Regulation S gives U.S. and non-U.S. companies a way to raise capital for an overseas company while remaining compliant with United States securities law. This regulation is a safe harbor provision that exempts international securities from having to register under Section 5 of the Securities Act of 1933. It can be used both for equity and debt securities — and since the safe harbors are not exclusive, an issuer may also rely on another applicable registration exemption.
How Does Regulation S Work for International Securities?
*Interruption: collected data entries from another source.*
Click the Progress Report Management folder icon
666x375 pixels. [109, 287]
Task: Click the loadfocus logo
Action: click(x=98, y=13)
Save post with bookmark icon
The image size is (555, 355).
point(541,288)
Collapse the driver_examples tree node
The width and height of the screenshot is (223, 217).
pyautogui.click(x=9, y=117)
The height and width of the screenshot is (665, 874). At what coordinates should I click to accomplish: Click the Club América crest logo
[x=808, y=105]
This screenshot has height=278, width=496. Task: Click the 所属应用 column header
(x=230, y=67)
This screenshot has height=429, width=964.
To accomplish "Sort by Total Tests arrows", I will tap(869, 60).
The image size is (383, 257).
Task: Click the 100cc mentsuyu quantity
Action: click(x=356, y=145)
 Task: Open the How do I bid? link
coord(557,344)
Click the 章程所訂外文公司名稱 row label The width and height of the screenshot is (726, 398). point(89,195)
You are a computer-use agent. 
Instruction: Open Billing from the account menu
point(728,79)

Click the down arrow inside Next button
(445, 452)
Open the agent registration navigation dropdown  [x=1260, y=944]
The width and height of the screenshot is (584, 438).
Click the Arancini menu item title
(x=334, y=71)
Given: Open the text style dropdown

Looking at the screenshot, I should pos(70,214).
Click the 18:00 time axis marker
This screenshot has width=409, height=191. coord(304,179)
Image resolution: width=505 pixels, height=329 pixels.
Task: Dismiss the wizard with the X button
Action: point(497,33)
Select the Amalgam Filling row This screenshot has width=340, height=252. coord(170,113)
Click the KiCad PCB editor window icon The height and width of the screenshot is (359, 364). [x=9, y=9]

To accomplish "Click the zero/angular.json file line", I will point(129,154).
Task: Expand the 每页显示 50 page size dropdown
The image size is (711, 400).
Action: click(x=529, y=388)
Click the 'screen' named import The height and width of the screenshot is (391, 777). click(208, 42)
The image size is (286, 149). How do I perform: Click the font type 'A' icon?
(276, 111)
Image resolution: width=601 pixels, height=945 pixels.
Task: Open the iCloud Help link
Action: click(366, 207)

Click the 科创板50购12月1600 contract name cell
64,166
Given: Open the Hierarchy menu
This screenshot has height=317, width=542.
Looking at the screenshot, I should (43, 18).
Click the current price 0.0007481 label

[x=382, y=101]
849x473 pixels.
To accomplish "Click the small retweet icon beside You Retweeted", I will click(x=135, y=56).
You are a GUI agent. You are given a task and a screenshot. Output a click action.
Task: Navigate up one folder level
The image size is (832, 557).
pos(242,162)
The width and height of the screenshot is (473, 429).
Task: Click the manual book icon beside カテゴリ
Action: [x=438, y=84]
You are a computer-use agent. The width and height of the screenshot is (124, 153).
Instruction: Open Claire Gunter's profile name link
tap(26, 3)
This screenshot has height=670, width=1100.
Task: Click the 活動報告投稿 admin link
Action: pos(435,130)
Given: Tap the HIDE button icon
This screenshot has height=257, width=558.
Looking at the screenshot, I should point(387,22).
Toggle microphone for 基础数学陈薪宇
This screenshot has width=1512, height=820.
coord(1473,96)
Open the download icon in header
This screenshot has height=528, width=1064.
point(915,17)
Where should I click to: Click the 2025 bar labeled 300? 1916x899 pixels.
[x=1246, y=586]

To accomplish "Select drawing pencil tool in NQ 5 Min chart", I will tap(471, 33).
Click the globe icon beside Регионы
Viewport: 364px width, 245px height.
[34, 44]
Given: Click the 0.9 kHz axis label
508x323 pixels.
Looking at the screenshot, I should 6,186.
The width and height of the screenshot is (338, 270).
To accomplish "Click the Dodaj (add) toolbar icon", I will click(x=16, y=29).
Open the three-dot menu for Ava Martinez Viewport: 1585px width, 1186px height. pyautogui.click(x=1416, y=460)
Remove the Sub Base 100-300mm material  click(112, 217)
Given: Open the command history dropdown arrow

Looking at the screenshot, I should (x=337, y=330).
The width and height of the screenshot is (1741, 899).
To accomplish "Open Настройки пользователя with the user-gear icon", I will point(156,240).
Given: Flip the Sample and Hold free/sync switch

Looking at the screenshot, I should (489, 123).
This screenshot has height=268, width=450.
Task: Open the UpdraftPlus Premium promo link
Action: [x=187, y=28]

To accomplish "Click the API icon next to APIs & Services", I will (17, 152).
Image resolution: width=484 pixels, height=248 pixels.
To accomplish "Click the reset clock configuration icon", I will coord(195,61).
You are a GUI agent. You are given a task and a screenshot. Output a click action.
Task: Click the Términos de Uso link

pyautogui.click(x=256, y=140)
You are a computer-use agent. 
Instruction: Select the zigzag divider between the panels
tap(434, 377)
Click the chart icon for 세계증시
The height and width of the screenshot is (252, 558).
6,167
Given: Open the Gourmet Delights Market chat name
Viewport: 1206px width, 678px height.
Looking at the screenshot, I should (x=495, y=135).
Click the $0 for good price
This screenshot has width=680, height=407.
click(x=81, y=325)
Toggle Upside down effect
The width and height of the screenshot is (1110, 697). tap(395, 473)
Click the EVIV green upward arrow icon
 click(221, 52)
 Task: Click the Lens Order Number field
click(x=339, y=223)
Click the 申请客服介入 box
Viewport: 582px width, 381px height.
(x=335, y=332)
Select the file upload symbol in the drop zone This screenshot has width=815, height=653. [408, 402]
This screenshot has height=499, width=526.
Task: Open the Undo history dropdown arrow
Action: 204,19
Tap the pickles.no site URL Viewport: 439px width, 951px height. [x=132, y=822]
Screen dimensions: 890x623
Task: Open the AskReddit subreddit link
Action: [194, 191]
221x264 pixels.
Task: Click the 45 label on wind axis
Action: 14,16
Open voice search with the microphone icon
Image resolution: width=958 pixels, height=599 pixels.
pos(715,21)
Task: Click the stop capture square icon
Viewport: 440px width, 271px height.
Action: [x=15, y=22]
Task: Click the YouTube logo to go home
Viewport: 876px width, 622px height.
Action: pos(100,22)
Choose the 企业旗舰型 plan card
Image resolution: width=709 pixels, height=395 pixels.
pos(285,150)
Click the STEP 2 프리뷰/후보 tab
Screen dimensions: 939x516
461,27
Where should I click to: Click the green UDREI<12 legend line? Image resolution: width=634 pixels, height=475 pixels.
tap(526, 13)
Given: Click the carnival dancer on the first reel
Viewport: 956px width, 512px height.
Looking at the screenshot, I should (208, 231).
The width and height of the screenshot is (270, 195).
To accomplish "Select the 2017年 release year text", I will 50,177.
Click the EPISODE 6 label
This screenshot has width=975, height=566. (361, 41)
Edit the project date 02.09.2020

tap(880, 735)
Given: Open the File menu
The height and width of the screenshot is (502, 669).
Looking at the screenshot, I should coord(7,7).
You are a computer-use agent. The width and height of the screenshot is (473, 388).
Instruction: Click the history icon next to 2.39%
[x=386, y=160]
Regulation S is only available when it comes to “offers and sales of securities outside the United States that are made in good faith.” It cannot be used as a means to circumvent the Securities and Exchange Commission registration requirements. Generally, an offering may qualify for non-registration under Regulation S if it meets two criteria:
- The offer or sale is made in an offshore transaction
- There are no directed selling efforts made by the issuer or any person acting on their behalf
Several different types of Regulation S offerings may be conducted by U.S. or foreign issuers. These include standalone Regulation S offerings, where the issuer conducts an offering only in one or more countries outside of the U.S., as well as combined Regulation S offerings which involve offerings outside the U.S. and Rule 144A offerings inside the U.S. Regulation S continuous offering programs for debt securities are also allowed transactions.
Regulation S allows offerings of foreign government securities and offerings made under certain conditions under an employee benefit plan administered under the laws of another country.
What Qualifies as an “Offshore Transaction?”
A sale of securities is considered an “offshore transaction” if the offer is not made to a person in the United States and the buyer is outside the U.S. — or the transaction is executed on the trading floor of a foreign exchange. A market participant may also establish that they had the “reasonable belief” the buyer was located outside the U.S. for the purposes of Regulation S.
Offers and sales of securities targeted at certain identifiable groups of U.S. citizens living abroad are not deemed offshore transactions — such as those involving members of the armed forces serving overseas. However, offers of securities to those excluded from being classified as a “U.S. person” because they are international organizations are considered made in offshore transactions.
Who Can Rely on Regulation S?
Reporting and non-reporting U.S. and foreign issuers can rely on Regulation S, including the Rule 901 general statement and the safe harbor of Rule 903. Distributors, affiliates of issuers, and any person acting on behalf of an issuer, distributor, or affiliate may use the exemption. Regulation S is also available to non-U.S. resident purchasers and U.S. residents not offering participants.
Regulation S is not available for securities offered and sold by open-end investment companies, and unit investment trusts registered or required to be registered under the Investment Company Act of 1940. It also cannot be used by closed-ended investment companies required to be registered under the 1940 Act but are not.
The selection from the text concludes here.